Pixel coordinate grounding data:
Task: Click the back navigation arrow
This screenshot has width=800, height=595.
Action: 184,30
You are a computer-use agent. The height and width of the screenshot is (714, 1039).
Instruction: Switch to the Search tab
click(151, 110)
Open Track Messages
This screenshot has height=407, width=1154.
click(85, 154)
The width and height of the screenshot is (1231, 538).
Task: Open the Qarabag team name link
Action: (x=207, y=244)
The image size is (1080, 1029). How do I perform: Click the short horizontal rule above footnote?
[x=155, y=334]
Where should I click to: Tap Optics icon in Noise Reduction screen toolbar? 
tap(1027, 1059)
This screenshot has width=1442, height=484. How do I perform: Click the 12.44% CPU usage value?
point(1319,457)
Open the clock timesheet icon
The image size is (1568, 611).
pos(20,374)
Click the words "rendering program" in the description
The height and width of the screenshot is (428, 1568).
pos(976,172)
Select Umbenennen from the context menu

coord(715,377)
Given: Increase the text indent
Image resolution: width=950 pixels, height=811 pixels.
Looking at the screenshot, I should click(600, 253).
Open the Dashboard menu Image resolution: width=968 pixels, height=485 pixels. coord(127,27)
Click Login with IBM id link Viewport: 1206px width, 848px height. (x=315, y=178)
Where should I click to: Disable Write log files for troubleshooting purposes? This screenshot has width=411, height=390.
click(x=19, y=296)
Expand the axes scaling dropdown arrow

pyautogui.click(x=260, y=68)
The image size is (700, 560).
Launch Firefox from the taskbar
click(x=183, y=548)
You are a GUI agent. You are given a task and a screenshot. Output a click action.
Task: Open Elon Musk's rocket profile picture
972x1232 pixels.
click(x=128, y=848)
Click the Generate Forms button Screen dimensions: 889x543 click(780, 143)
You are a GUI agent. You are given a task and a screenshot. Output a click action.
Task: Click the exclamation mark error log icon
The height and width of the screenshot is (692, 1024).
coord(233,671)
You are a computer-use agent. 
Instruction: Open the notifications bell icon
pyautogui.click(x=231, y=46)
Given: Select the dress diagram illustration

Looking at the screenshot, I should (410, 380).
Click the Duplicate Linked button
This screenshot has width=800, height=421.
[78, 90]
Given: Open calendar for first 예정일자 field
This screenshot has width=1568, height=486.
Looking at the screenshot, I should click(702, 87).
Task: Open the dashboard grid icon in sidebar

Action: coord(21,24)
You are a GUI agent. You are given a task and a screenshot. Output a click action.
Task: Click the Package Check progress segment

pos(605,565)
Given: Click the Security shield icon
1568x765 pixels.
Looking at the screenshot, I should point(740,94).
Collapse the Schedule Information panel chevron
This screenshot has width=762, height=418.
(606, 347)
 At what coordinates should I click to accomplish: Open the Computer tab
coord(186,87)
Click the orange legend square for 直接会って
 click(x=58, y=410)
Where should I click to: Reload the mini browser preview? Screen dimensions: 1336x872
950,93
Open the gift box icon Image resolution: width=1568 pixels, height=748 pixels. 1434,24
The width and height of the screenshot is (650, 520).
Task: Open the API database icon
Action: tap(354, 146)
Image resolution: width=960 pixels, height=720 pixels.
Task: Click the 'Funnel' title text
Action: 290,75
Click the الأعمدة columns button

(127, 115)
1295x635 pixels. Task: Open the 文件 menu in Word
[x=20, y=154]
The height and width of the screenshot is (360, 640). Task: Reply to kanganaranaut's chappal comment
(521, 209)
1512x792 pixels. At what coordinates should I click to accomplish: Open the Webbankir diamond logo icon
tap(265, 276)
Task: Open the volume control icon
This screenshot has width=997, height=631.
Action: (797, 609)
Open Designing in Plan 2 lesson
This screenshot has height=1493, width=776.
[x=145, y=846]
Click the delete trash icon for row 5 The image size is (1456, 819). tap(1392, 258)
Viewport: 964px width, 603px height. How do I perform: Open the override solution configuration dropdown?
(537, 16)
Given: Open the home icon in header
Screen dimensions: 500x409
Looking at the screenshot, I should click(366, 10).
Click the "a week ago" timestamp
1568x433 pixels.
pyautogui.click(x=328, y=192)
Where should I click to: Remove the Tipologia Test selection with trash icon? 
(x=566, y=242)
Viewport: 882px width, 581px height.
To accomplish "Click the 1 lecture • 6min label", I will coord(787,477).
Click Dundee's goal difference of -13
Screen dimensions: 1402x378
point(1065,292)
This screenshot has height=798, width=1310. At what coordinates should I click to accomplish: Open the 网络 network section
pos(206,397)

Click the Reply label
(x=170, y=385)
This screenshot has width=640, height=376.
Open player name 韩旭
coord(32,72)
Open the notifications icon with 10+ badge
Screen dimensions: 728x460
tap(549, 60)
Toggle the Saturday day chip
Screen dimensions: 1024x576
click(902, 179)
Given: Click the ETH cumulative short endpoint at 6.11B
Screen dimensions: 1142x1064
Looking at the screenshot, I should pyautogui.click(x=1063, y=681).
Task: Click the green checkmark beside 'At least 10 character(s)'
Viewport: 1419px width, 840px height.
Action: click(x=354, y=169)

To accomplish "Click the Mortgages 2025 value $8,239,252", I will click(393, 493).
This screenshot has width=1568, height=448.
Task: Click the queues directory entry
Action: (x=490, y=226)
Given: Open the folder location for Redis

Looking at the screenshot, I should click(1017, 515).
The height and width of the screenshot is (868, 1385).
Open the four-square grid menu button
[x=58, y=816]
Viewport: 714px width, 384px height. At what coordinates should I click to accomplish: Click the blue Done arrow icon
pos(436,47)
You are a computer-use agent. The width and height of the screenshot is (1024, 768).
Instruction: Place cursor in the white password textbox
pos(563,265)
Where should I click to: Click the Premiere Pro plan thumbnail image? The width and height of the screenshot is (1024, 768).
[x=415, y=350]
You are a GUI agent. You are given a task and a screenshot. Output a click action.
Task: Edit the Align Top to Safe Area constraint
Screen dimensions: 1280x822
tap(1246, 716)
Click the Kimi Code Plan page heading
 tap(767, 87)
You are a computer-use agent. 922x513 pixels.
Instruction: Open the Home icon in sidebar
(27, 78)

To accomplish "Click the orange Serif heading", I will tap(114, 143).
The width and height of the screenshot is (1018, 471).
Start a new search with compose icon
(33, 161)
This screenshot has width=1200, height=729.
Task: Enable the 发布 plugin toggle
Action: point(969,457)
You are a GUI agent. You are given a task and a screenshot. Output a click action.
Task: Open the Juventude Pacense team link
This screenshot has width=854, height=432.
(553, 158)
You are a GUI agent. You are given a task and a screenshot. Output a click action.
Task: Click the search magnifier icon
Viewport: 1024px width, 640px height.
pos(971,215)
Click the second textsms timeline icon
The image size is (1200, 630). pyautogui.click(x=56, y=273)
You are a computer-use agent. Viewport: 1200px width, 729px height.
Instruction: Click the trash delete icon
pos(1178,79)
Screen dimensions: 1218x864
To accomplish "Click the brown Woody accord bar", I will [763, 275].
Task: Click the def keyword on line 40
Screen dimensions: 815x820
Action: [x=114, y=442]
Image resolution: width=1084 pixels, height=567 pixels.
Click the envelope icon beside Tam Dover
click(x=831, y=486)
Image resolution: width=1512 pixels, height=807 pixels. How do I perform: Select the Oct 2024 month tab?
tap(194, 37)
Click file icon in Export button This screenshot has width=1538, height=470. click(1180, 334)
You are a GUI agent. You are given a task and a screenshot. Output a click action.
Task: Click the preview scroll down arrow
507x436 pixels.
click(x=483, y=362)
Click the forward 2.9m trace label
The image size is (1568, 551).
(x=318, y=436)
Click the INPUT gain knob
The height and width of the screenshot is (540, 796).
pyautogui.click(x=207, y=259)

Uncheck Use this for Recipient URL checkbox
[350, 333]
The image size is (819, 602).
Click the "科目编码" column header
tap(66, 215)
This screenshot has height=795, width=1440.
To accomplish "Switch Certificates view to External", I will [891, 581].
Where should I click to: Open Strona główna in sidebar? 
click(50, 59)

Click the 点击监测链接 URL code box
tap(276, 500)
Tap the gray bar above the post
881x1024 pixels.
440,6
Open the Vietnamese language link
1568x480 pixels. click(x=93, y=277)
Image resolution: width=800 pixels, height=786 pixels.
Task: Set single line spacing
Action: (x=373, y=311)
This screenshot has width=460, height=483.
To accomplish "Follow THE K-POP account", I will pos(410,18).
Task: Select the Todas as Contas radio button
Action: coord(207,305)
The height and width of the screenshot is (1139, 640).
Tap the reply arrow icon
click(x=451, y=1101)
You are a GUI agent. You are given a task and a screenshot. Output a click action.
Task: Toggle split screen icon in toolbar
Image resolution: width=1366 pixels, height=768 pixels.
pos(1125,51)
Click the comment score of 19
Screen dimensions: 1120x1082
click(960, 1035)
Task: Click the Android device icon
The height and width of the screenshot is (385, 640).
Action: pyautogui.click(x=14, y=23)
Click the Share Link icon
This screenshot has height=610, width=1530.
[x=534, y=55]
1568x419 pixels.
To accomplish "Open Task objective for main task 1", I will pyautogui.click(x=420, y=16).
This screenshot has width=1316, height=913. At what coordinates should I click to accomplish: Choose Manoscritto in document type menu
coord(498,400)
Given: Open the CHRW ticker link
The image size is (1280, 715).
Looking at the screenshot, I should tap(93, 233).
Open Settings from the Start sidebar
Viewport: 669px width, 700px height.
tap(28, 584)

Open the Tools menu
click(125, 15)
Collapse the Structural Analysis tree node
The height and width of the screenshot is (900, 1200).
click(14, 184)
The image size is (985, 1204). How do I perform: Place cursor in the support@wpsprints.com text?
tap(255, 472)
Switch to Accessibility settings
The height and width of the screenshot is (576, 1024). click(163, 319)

Required action.
Your answer should be the exact lines above from the one with "This screenshot has width=1568, height=486." through the one with "Given: Click the Security shield icon", both included, and nothing besides.

Output below.
This screenshot has width=1568, height=486.
Looking at the screenshot, I should click(702, 87).
Task: Open the dashboard grid icon in sidebar

Action: coord(21,24)
You are a GUI agent. You are given a task and a screenshot. Output a click action.
Task: Click the Package Check progress segment

pos(605,565)
Given: Click the Security shield icon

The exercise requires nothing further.